Área aberta no Cemaden reúne peças de equipamentos de monitoramento que estão parados
Área aberta no Cemaden reúne peças de equipamentos de monitoramento que estão parados - Karime Xavier/Folhapress

Segundo Moraes, havia a previsão de construir um prédio para o Centro, que incluía uma área para depósito de materiais. "O complexo do Cemaden tinha sido projetado em 2012, mas não foi feito por falta de verba. O espaço hoje é inadequado para abrigar todos os servidores e para fazer o controle da rede", diz.

Com o orçamento de 2018, Moraes afirma que não vai conseguir instalar os equipamentos parados. Ao contrário, o estoque pode crescer caso haja algum contingenciamento. "Nesse caso eu vou ter que fazer 'escolhas de Sofia': faço a manutenção dos pluviômetros ou dos radares?", diz.

O Ministério da Ciência e Tecnologia afirma que não fará um contingenciamento em 2018. "O governo federal vem promovendo reorganização fiscal, o que implica modificações na sua execução orçamentária. Apesar das dificuldades existentes, o ministério tem atuado junto à equipe econômica para maior disponibilização de recursos, os quais são prontamente repassados a seus institutos e unidades de pesquisas", afirmou, por meio de nota.

O ministério disse ainda que a comparação com o orçamento de 2013 não seria adequada, "posto que naquele ano foram disponibilizados recursos maiores tendo em vista a implantação do Cemaden, com investimentos em instalações, equipamentos, etc".

Segundo a pasta, os instrumentos serão instalados assim que possível. "O local onde os novos equipamentos adquiridos estão estocados não compromete a segurança, não há deterioração dos mesmos, e não são equipamentos com tecnologia que requeira upgrade constante".

Por fim, o ministério afirma que o Cemaden encontra-se atualmente em "local apropriado" e passará por uma expansão em 2018. "O ministério está, portanto, trabalhando para dar ao Centro melhores condições de funcionamento".

Sobre a equipe, a pasta diz que pediu ao Ministério do Planejamento, em 2017, "autorização para provimento de mais cargos para seus institutos".

Alertas SMS

Com maior recorrência de eventos extremos, aumenta a necessidade de um sistema de alertas eficiente. Até março, o Ministério da Integração Nacional pretende levar o serviço de alerta por SMS, que começou a ser testado em 2017 em Santa Catarina e no Paraná, a todos os estados do país. O ministério diz que mais de 1,8 milhão de pessoas já estão cadastradas.

Segundo a pasta, as mensagens são elaboradas pelas defesas civis estaduais e enviadas por meio da plataforma do Cenad, com base em "informações recebidas por órgãos federais como o Cemaden, Inmet, Inpe, Censipam, entre outros". Já o Cemaden afirma que não participa do sistema.

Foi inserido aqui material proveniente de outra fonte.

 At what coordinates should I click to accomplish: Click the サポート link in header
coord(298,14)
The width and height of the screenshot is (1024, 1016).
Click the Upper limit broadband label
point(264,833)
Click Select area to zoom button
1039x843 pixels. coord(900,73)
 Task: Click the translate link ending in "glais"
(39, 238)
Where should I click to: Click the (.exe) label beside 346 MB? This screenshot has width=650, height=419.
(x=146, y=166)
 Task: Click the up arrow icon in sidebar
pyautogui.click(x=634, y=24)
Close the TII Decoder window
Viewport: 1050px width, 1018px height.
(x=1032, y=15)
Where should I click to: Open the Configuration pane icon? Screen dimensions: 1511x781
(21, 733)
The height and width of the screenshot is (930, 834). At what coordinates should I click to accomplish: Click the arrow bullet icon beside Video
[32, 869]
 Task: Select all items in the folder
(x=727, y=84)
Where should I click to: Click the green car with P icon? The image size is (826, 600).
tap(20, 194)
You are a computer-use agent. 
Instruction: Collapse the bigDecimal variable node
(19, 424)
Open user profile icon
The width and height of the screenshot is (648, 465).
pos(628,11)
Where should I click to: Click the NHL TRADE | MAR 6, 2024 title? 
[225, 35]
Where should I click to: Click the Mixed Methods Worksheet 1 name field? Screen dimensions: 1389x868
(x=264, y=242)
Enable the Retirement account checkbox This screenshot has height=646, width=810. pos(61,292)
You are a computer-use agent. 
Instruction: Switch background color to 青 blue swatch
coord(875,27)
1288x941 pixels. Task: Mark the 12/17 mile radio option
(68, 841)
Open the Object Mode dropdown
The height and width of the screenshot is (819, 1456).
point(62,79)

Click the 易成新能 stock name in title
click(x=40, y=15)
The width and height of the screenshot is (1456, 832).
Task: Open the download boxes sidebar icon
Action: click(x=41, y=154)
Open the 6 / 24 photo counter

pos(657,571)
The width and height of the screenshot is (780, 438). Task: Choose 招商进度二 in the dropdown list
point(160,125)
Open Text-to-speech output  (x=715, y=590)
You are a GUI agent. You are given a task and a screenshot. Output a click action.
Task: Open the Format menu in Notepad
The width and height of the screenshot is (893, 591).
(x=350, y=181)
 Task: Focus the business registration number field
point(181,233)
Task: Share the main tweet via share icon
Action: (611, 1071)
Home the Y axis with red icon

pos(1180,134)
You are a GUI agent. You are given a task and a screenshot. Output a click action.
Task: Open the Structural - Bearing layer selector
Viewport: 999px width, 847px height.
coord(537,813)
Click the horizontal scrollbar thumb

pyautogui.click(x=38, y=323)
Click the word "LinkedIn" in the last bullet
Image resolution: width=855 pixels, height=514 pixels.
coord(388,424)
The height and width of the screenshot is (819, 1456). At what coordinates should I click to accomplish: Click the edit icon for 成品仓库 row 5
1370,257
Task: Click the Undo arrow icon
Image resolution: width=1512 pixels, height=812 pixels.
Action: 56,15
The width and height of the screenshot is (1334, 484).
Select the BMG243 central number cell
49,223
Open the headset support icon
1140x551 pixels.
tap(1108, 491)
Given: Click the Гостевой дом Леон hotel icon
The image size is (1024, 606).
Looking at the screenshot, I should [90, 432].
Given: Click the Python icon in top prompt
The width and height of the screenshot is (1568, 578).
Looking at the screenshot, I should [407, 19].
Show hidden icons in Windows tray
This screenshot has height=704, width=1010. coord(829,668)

"O Cemaden, que é o órgão que tem a prerrogativa de elaborar e divulgar esses alertas, definida por decreto, nunca foi consultado sobre esses SMS", afirma Moraes, diretor do centro. Ele afirma que não basta enviar um aviso sobre as ameaças climáticas, é preciso avaliar os impactos nas áreas de risco e direcionar para o público afetado.

"Para cada área de risco monitorada pelo Cemaden, nós sabemos quantas pessoas são cadeirantes, quantas são crianças, idosos. O alerta tem que levar em conta não apenas o evento probabilístico físico, mas a vulnerabilidade social. O desastre é o impacto do evento. Não é a chuva, é a inundação, o deslizamento", afirma Moraes.

Segundo o diretor do Cenad, Élcio Alves Barbosa, o trabalho dos centros é complementar. "Os nossos alertas vão além dos desastres naturais. Se houver um derramamento de produto químico, isso não está no escopo do Cemaden e nós vamos emitir o alerta mesmo assim", diz ele.

O diretor afirma que o Cemaden envia os avisos ao Cenad, que, por sua vez, tem o papel de emitir os alertas para a população e defesas civis. "A parte científica é com o Cemaden. A nossa, da defesa civil, é a parte operacional", afirma. Questionado se o Cemaden, como centro federal de elaboração e emissão de alertas, não deveria ter sido convidado a participar da criação do sistema de SMS, Barbosa diz que não.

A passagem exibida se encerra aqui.